Lemon zest can help add flavor in many recipes and even for cleaning or deodorizing your home. Freezing and preserving food is a great way to eliminate waste and save money. If you have an abundance of lemons or want to have it on hand when you need it, you may ask can you freeze lemon zest?

Making the most of your groceries and stretching your dollar further and helps reduce landfill waste. Whether you live alone or belong to a large family, learning how to freeze lemon zest is beneficial.

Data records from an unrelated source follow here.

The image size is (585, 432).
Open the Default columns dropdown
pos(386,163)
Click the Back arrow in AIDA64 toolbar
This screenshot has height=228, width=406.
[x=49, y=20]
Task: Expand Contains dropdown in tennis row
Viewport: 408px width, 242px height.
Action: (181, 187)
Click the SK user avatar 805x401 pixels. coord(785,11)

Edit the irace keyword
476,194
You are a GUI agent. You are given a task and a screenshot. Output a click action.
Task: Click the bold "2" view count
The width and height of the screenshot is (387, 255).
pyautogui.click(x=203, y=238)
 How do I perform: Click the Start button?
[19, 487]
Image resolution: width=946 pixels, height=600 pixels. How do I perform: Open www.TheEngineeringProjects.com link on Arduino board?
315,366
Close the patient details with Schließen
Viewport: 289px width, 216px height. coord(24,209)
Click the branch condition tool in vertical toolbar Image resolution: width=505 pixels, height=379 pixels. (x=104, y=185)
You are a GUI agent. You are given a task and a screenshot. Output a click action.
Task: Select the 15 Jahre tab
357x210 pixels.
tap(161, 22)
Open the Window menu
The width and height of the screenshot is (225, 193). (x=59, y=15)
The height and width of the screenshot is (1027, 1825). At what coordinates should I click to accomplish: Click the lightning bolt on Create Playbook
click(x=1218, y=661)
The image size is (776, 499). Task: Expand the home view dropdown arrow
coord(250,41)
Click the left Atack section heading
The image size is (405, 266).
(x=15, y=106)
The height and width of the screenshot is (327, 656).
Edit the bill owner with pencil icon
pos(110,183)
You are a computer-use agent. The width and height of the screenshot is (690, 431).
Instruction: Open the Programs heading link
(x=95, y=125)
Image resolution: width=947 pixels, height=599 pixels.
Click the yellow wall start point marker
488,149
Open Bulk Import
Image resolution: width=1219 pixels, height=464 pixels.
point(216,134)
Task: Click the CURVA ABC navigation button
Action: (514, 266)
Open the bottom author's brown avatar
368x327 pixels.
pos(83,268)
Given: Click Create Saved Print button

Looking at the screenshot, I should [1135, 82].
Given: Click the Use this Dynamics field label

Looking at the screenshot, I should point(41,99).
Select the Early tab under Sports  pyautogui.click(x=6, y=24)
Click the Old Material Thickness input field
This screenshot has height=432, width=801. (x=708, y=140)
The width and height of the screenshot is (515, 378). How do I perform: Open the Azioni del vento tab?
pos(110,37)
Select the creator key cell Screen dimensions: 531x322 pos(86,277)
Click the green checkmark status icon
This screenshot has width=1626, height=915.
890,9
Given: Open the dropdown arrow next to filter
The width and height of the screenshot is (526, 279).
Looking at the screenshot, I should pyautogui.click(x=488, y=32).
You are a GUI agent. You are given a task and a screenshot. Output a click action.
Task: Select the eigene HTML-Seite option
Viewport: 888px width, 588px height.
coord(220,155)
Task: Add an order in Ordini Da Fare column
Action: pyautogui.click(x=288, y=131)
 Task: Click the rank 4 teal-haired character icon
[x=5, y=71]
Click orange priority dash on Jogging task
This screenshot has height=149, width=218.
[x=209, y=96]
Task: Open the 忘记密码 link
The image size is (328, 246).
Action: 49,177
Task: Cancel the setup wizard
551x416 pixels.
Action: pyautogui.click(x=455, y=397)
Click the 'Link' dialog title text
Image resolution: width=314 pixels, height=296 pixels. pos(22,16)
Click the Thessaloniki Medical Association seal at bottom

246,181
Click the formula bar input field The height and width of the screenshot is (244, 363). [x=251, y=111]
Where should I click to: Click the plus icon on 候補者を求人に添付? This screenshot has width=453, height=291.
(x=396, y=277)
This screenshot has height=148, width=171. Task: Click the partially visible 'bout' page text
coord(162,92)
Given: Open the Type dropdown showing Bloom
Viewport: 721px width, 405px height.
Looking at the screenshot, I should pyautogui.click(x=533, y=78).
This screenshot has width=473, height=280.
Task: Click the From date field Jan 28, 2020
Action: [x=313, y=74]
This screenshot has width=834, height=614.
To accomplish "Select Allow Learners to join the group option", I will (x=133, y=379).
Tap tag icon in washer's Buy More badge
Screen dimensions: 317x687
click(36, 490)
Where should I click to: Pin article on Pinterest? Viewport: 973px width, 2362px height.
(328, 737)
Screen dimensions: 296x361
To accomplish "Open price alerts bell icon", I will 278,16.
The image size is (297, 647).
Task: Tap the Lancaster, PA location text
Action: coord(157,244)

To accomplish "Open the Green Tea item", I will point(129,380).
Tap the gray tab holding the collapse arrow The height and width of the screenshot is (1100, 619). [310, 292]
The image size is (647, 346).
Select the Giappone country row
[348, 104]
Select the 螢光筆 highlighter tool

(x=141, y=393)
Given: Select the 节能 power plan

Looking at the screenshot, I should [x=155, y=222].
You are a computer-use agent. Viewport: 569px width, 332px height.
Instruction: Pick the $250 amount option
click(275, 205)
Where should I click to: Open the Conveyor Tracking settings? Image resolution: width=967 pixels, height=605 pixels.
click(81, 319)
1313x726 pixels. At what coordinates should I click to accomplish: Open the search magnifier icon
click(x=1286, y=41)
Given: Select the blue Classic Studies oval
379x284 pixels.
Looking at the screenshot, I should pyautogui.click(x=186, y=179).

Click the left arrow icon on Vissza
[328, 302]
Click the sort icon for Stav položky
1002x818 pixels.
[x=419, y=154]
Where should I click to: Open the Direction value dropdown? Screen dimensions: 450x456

Can You Freeze Lemon Zest?

Yes, of course, you can freeze lemon zest. It is a terrific option to save and store to use later in recipes. There are ways to keep it fresh so it will not lose potency and be as flavorful as the day you made it. It stores very easily throughout the year even when it is not in season.

It would be quite disappointing to spend time making and keeping it, only not to have it remain fresh when you need it. By following these proper steps, you will know how to store lemon zest to hold onto that crisp, natural citrus flavor. 

How to Freeze Lemon Zest

Lemon Zest

There are ways you can freeze and store lemon zest effectively. For the very best product, you should search for organically-grown lemons.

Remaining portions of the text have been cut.